§ STORED ROWS:
[Start]
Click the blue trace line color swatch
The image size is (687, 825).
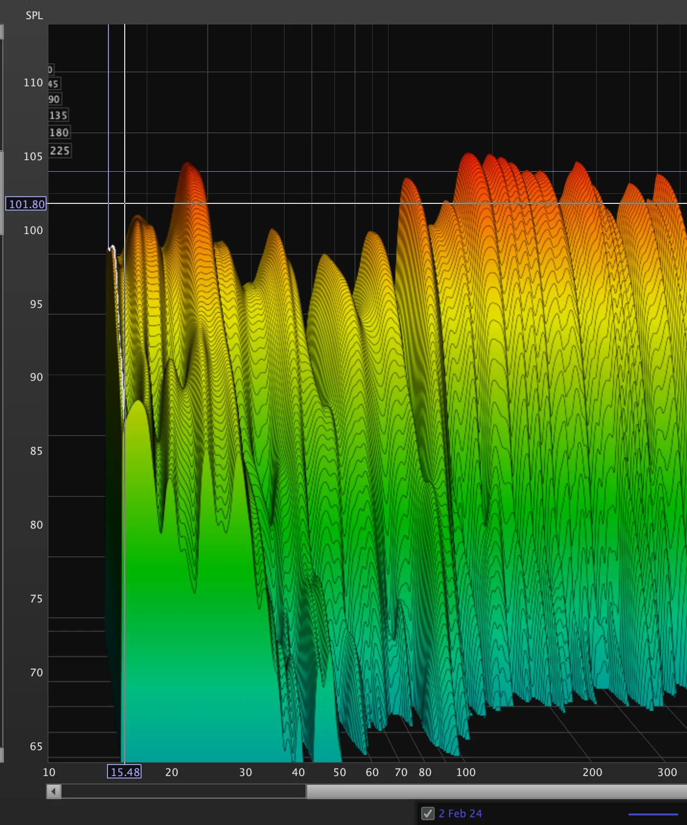pos(653,814)
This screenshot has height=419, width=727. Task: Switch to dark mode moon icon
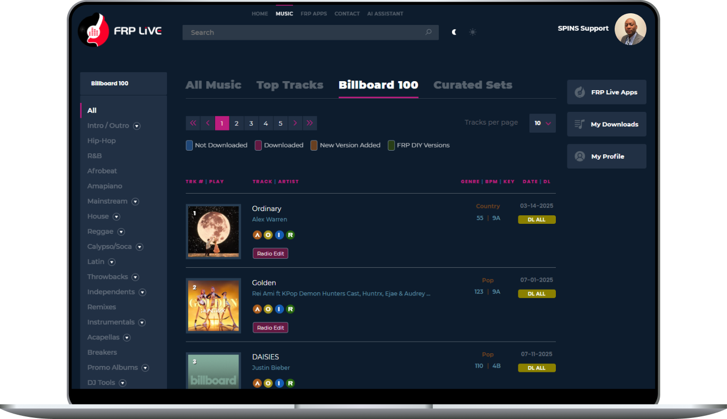[x=454, y=32]
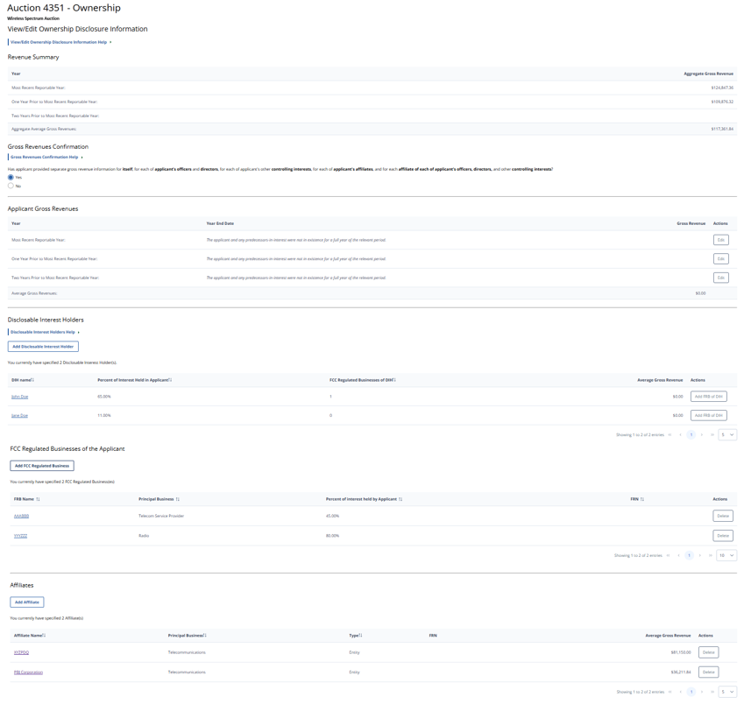Sort affiliates by Affiliate Name icon
744x704 pixels.
pos(44,636)
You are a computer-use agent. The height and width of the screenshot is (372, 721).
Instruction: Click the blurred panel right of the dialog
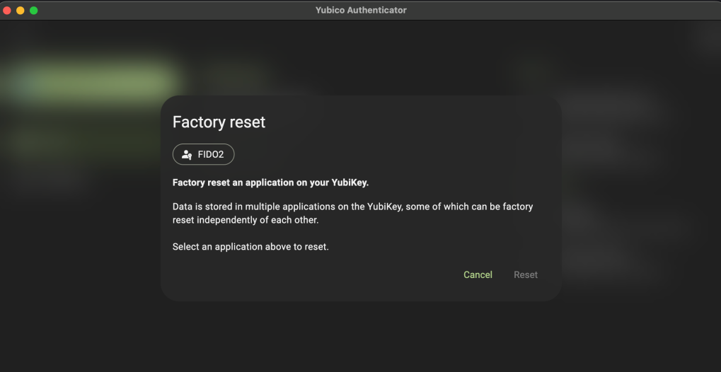(x=623, y=177)
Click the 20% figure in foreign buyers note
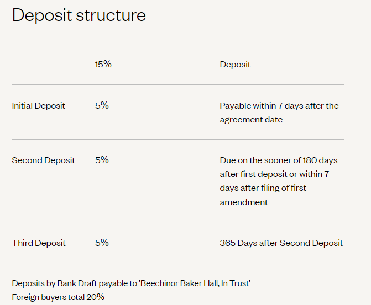This screenshot has height=305, width=371. tap(95, 297)
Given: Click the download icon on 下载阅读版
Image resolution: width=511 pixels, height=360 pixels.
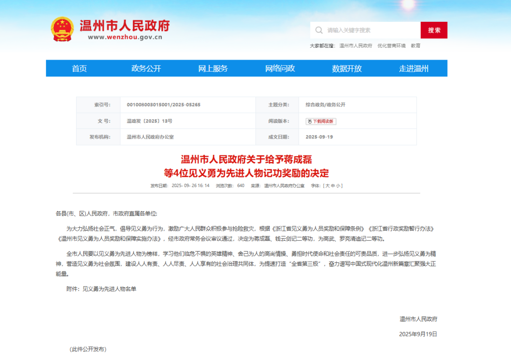Looking at the screenshot, I should [x=310, y=121].
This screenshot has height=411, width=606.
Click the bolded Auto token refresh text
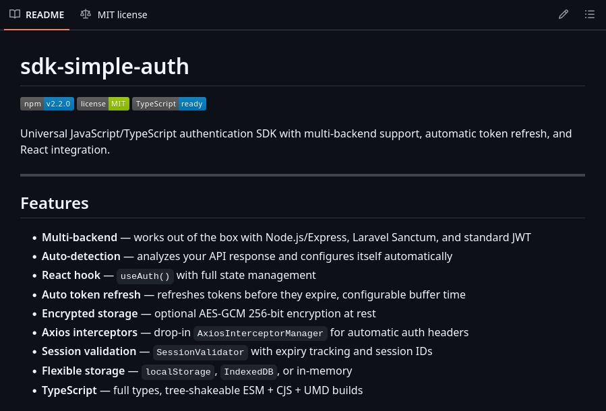(91, 294)
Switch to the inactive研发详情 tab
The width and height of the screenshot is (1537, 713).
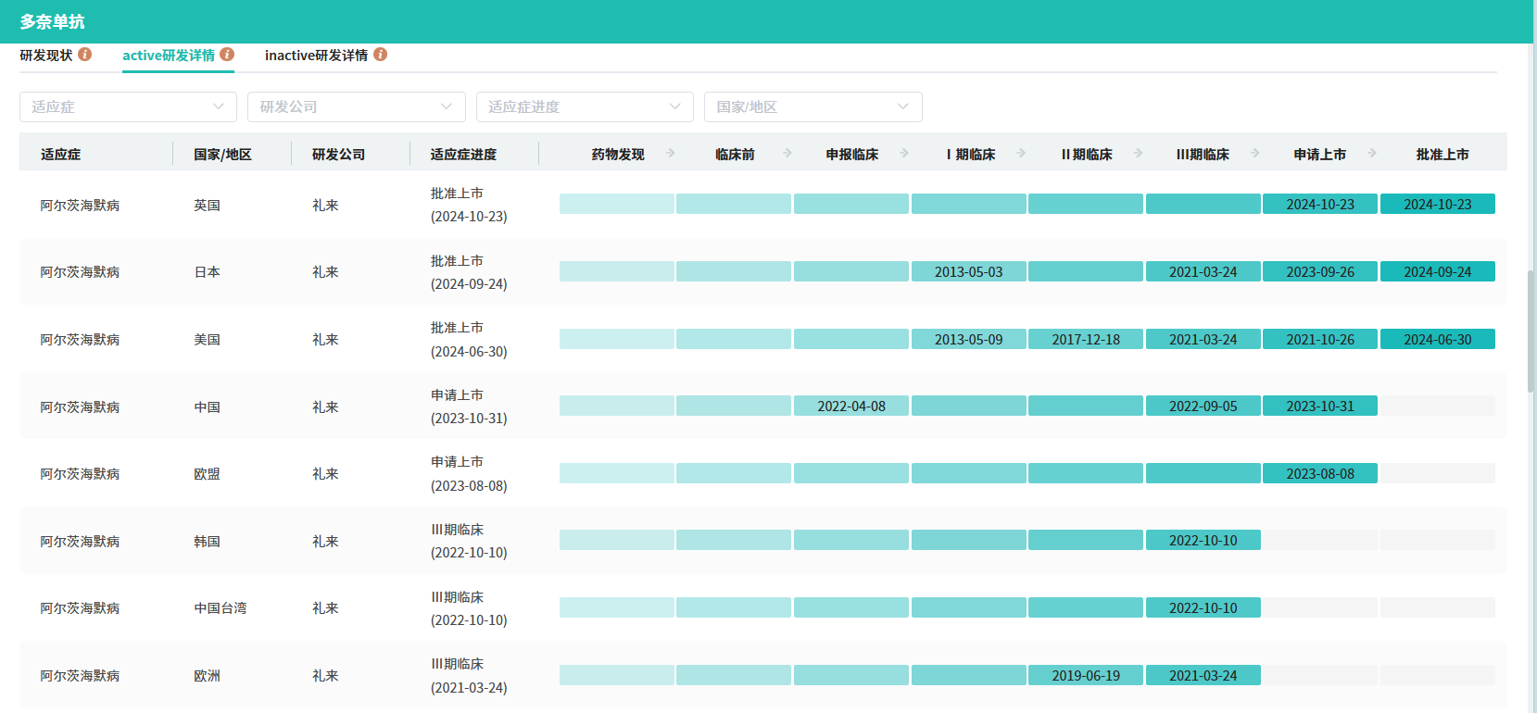click(x=316, y=56)
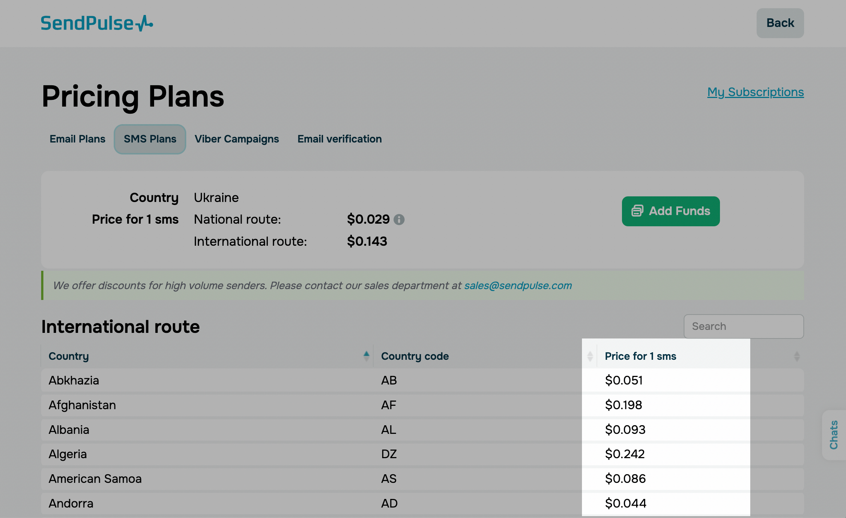Screen dimensions: 846x518
Task: Switch to the Email Plans tab
Action: click(x=77, y=139)
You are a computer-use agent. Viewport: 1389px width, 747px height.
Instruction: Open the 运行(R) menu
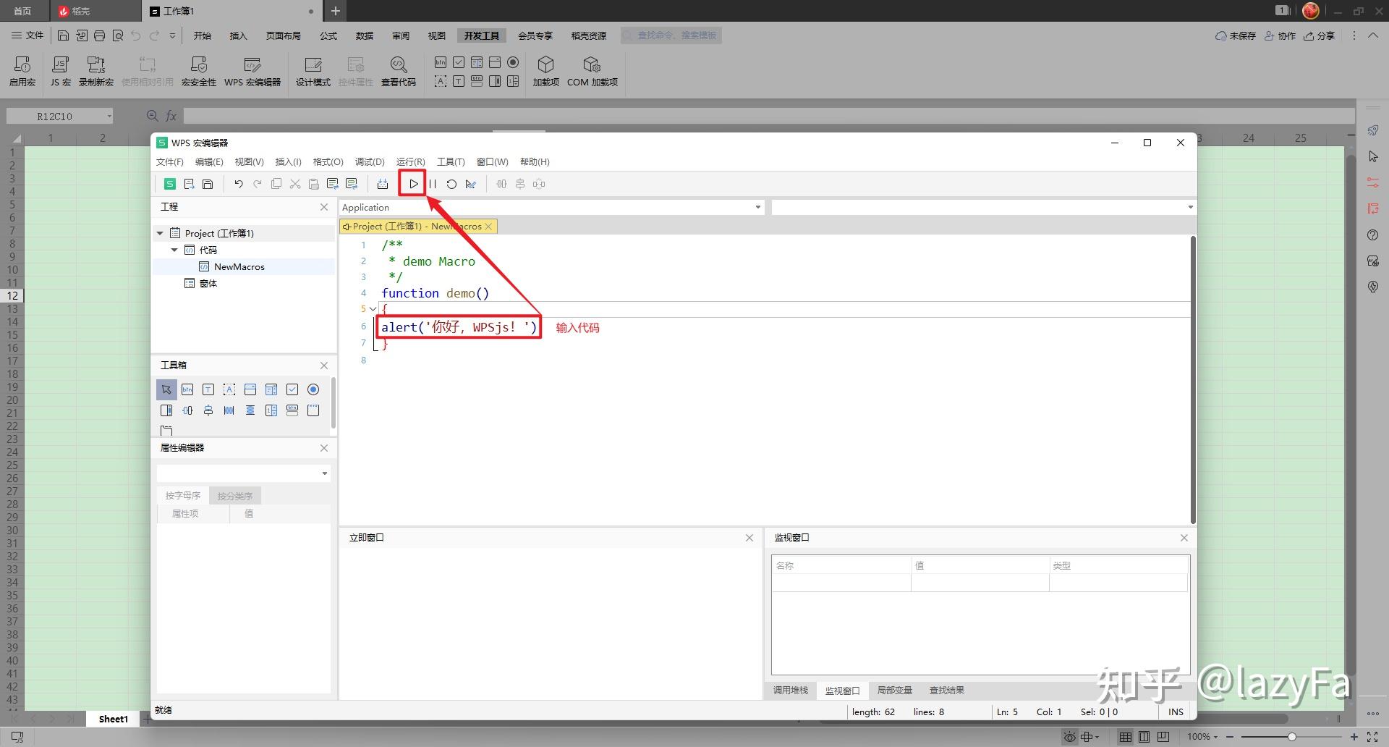pyautogui.click(x=410, y=161)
[End]
§ WORK TO COMPLETE: Rewrite all of the rows above with "Instruction" changed to "Directive" wherever it occurs, keeping everything else the same. Leave out the pictures.

§ ANSWER TO THE EXERCISE:
Click the blue trace line color swatch
The image size is (687, 825).
pos(653,814)
This screenshot has height=419, width=727. Task: Switch to dark mode moon icon
[x=454, y=32]
Sort affiliates by Affiliate Name icon
744x704 pixels.
pos(44,636)
You are a computer-use agent. The height and width of the screenshot is (372, 721).
Directive: Click the blurred panel right of the dialog
(x=623, y=177)
Click the 20% figure in foreign buyers note
This screenshot has height=305, width=371. tap(95, 297)
Given: Click the download icon on 下载阅读版
Image resolution: width=511 pixels, height=360 pixels.
Looking at the screenshot, I should [x=310, y=121].
This screenshot has height=411, width=606.
Click the bolded Auto token refresh text
(91, 294)
Switch to the inactive研发详情 tab
The width and height of the screenshot is (1537, 713).
click(x=316, y=56)
Screen dimensions: 846x518
Task: Switch to the Email Plans tab
Action: click(x=77, y=139)
You are a computer-use agent. Viewport: 1389px width, 747px height.
Directive: Open the 运行(R) menu
pyautogui.click(x=410, y=161)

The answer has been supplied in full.